First, I like to draw a little picture in my head (or on paper!) of the x-y coordinate system. The +x axis goes right, and the +y axis goes up.
When we write a vector in unit-vector notation, it looks like `(x-part) i + (y-part) j`. To find these parts, we use the vector's length (magnitude) and its angle.
If a vector has magnitude `M` and makes an angle `θ` (measured counterclockwise from the +x axis), its x-part is `M * cos(θ)` and its y-part is `M * sin(θ)`.

Let's do each part:

**(a) Vector E:**
1. **Understand the angle:** Vector E has a magnitude of 17.0 cm and is directed 27.0° counterclockwise from the +x axis.
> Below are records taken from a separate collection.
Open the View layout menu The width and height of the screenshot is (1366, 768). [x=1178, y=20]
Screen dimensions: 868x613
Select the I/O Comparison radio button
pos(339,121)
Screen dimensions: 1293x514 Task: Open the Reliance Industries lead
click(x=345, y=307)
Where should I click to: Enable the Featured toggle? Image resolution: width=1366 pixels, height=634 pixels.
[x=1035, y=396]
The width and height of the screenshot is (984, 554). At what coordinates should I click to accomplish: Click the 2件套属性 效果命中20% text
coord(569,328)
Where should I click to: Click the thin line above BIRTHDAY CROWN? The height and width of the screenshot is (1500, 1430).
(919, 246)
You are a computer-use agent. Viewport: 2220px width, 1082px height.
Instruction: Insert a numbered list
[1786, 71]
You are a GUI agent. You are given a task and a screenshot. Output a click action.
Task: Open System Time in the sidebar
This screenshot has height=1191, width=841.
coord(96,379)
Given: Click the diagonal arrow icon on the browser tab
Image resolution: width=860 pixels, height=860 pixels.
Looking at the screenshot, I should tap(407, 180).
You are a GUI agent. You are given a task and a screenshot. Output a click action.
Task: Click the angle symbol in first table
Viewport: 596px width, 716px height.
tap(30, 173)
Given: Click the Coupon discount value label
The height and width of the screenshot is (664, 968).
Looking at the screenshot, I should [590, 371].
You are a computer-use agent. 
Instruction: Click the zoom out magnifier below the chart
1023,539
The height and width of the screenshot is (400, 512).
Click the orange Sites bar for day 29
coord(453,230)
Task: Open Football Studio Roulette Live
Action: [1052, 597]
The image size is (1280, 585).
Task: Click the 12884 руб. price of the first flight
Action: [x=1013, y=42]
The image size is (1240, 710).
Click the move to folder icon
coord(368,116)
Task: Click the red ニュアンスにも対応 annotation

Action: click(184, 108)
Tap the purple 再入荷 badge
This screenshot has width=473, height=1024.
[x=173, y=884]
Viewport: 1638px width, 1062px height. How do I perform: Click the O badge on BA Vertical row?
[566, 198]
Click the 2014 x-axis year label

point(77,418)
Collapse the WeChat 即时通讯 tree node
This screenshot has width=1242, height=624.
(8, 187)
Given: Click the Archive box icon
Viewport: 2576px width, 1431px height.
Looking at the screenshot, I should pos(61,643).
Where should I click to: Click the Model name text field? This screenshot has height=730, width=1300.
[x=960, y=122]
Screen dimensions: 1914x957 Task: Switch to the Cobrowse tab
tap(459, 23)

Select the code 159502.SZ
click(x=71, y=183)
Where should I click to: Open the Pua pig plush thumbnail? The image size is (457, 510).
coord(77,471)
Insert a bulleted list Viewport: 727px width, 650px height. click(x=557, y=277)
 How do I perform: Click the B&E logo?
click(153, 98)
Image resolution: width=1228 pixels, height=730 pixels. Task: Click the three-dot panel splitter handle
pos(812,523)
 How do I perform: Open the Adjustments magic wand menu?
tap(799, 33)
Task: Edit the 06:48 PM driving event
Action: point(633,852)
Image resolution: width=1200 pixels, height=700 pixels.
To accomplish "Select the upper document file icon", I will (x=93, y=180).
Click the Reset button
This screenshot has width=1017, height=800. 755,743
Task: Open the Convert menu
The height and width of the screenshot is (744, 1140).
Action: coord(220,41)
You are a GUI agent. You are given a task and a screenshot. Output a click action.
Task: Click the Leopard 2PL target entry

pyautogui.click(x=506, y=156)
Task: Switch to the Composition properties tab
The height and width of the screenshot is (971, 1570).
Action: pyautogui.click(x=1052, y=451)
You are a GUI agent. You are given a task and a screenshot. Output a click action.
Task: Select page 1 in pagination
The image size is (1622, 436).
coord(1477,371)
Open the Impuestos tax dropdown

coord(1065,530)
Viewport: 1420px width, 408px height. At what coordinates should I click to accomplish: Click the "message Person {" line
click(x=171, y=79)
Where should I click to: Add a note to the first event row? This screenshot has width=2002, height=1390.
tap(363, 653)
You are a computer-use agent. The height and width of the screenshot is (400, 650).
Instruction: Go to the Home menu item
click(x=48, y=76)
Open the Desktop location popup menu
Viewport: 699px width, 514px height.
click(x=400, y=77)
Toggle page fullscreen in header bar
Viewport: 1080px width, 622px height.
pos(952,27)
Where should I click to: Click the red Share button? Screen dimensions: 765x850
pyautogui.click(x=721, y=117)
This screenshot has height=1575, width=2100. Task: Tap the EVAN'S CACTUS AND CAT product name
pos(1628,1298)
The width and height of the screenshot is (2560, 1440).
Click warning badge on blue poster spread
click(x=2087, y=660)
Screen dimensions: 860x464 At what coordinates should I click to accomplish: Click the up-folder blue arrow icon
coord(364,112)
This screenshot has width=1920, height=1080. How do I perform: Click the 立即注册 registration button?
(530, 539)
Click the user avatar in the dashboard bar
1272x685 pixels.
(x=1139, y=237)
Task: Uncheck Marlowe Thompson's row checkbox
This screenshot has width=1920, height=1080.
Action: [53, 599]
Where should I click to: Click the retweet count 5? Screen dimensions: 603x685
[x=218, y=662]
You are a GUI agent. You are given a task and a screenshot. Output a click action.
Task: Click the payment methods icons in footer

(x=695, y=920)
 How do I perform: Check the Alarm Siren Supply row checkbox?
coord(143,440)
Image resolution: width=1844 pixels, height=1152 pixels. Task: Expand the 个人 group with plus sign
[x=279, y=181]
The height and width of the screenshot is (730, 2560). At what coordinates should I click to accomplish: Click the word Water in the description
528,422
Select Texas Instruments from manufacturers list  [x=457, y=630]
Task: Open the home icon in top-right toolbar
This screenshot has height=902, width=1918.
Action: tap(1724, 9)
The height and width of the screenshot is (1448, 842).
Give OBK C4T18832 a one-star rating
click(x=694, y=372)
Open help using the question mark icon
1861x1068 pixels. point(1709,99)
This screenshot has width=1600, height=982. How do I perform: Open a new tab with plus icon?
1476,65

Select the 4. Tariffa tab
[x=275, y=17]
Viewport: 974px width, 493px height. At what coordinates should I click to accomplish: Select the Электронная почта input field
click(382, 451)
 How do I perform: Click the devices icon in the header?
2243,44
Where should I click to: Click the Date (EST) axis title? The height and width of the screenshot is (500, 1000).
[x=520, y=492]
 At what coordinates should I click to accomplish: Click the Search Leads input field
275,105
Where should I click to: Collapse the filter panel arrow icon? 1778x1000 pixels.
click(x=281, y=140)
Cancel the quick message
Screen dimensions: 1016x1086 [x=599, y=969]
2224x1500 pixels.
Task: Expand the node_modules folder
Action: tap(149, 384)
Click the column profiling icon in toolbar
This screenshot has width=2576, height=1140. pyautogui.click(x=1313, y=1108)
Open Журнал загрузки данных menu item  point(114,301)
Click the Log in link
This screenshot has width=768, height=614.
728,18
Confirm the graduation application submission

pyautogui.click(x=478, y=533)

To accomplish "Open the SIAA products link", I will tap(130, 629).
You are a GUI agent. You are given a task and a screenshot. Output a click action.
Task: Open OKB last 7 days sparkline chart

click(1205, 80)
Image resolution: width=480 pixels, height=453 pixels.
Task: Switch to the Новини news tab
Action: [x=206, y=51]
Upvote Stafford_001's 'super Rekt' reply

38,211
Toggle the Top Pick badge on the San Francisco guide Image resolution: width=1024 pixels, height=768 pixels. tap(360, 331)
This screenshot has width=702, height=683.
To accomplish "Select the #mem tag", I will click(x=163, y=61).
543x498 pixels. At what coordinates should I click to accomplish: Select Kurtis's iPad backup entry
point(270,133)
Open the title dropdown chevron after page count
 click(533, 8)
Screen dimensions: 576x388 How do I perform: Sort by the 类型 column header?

This is the standard angle we usually use, so `θ = 27.0°`.
2. **Calculate the x-part:** `E_x = 17.0 * cos(27.0°)`. Using a calculator, `cos(27.0°) ≈ 0.891`. So, `E_x = 17.0 * 0.891 = 15.147`. I'll round this to `15.1`.
3. **Calculate the y-part:** `E_y = 17.0 * sin(27.0°)`. Using a calculator, `sin(27.0°) ≈ 0.454`. So, `E_y = 17.0 * 0.454 = 7.718`. I'll round this to `7.72`.
4. **Put it together:** `E = (15.1 i + 7.72 j) cm`.

**(b) Vector F:**
1. **Understand the angle:** Vector F has a magnitude of 17.0 cm and is directed 27.0° counterclockwise from the +y axis.
* The +y axis is at 90° from the +x axis.
* "Counterclockwise from +y" means we add 27.0° to 90°.
* So, the total angle `θ = 90.0° + 27.0° = 117.0°`.
2. **Calculate the x-part:** `F_x = 17.0 * cos(117.0°)`. Using a calculator, `cos(117.0°) ≈ -0.454`. So, `F_x = 17.0 * (-0.454) = -7.718`. I'll round this to `-7.72`.
3. **Calculate the y-part:** `F_y = 17.0 * sin(117.0°)`. Using a calculator, `sin(117.0°) ≈ 0.891`. So, `F_y = 17.0 * 0.891 = 15.147`. I'll round this to `15.1`.
4. **Put it together:** `F = (-7.72 i + 15.1 j) cm`.

**(c) Vector G:**
1. **Understand the angle:** Vector G has a magnitude of 17.0 cm and is directed 27.0° clockwise from the -y axis.
* The -y axis is at 270° (or -90°) from the +x axis.
* "Clockwise from -y" means we subtract 27.0° from 270°.
* So, the total angle `θ = 270.0° - 27.0° = 243.0°`. (Or, if we use -90°, it's -90° - 27° = -117°, which is the same as 243°).
2. **Calculate the x-part:** `G_x = 17.0 * cos(243.0°)`. Using a calculator, `cos(243.0°) ≈ -0.454`. So, `G_x = 17.0 * (-0.454) = -7.718`. I'll round this to `-7.72`.
3. **Calculate the y-part:** `G_y = 17.0 * sin(243.0°)`. Using a calculator, `sin(243.0°) ≈ -0.891`. So, `G_y = 17.0 * (-0.891) = -15.147`. I'll round this to `-15.1`.
4. **Put it together:** `G = (-7.72 i - 15.1 j) cm`.

I made sure to round my answers to three significant figures because the given magnitude (17.0) and angles (27.0) also had three significant figures!